_GOAL OF THE EXERCISE_. Your output should consist solely of the lines from the one holding "Screen dimensions: 720x404" to the end of the records below, inclusive, reproduced exactly and free of pictures.
BEGIN SUPPLIED RECORDS
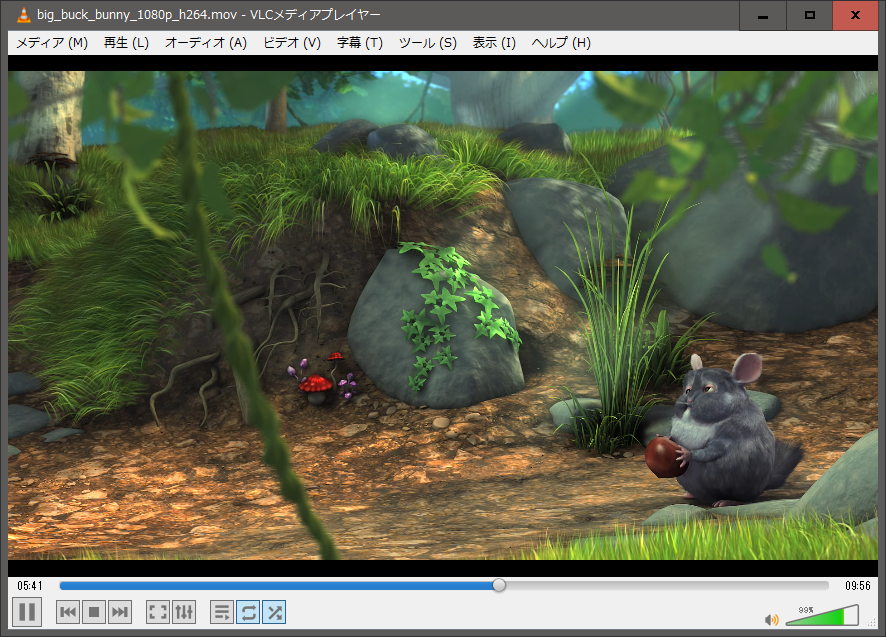The height and width of the screenshot is (637, 886).
Task: Click the seek bar position handle
Action: pyautogui.click(x=499, y=585)
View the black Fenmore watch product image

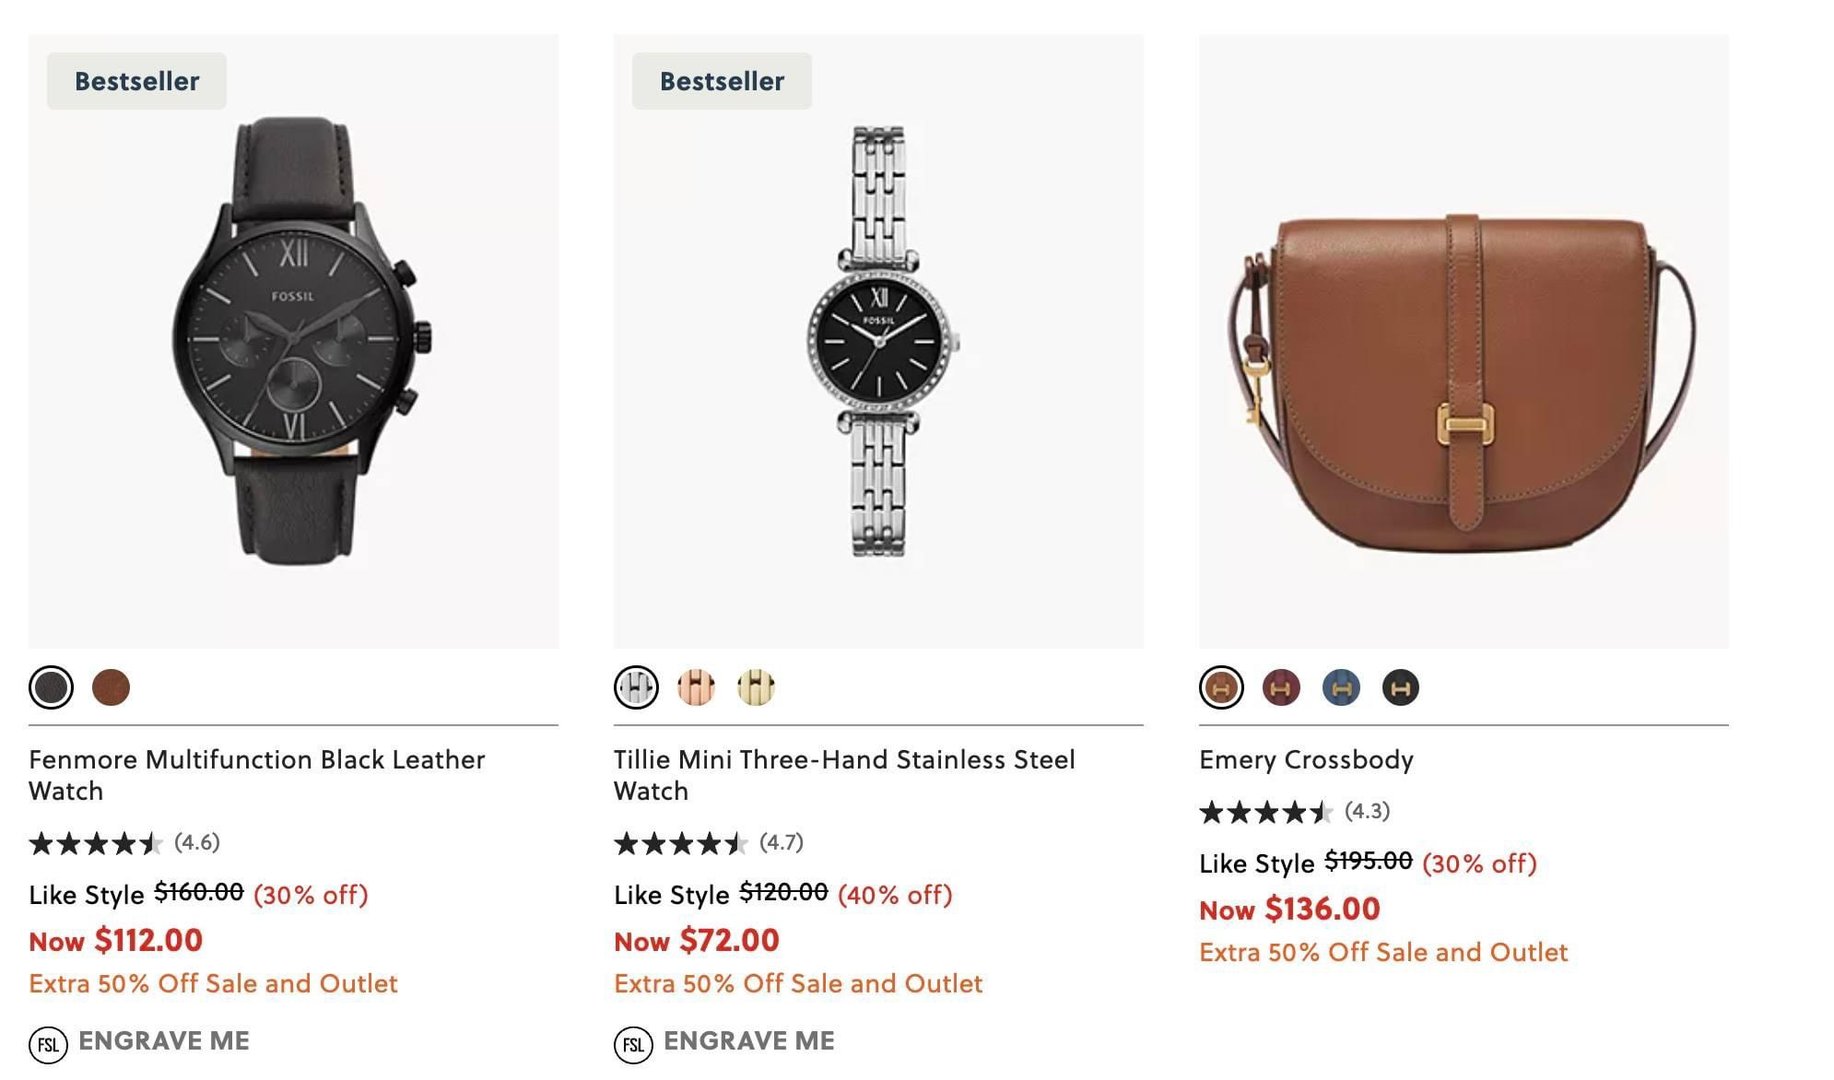pyautogui.click(x=293, y=341)
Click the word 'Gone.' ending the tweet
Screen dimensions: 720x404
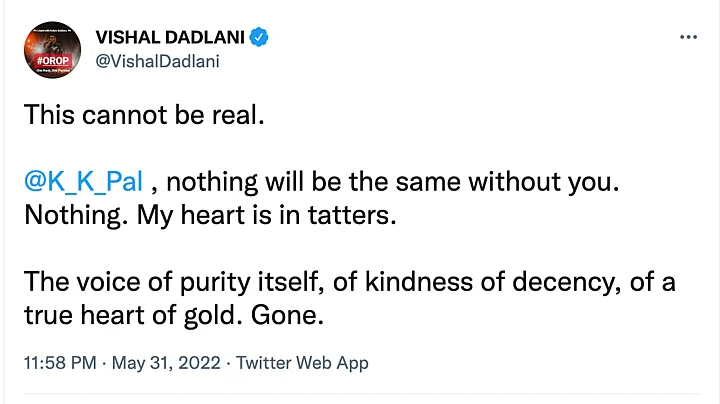287,315
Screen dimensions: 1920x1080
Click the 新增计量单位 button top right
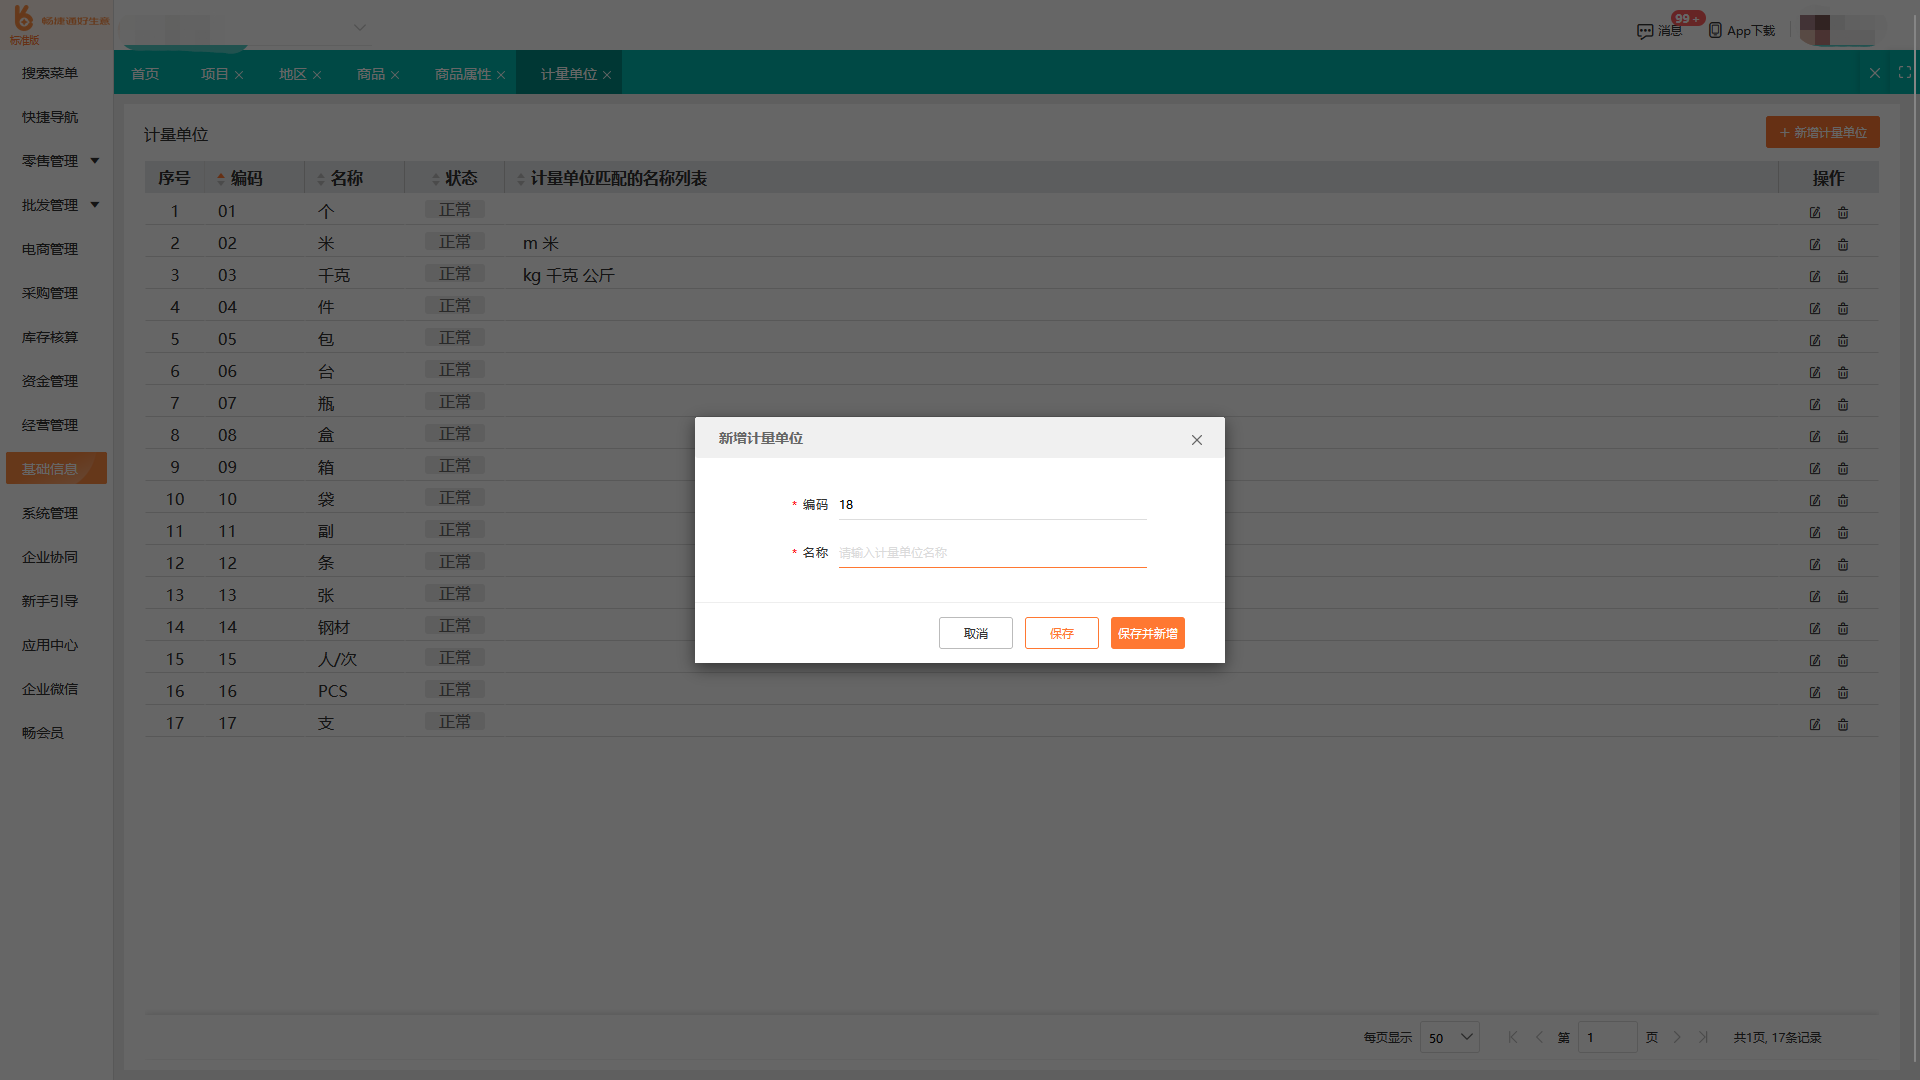[x=1821, y=132]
END SUPPLIED RECORDS
_REPLY TO THE EXERCISE_.
Screen dimensions: 720x404
287,315
Screen dimensions: 1920x1080
Click the 新增计量单位 button top right
[x=1821, y=132]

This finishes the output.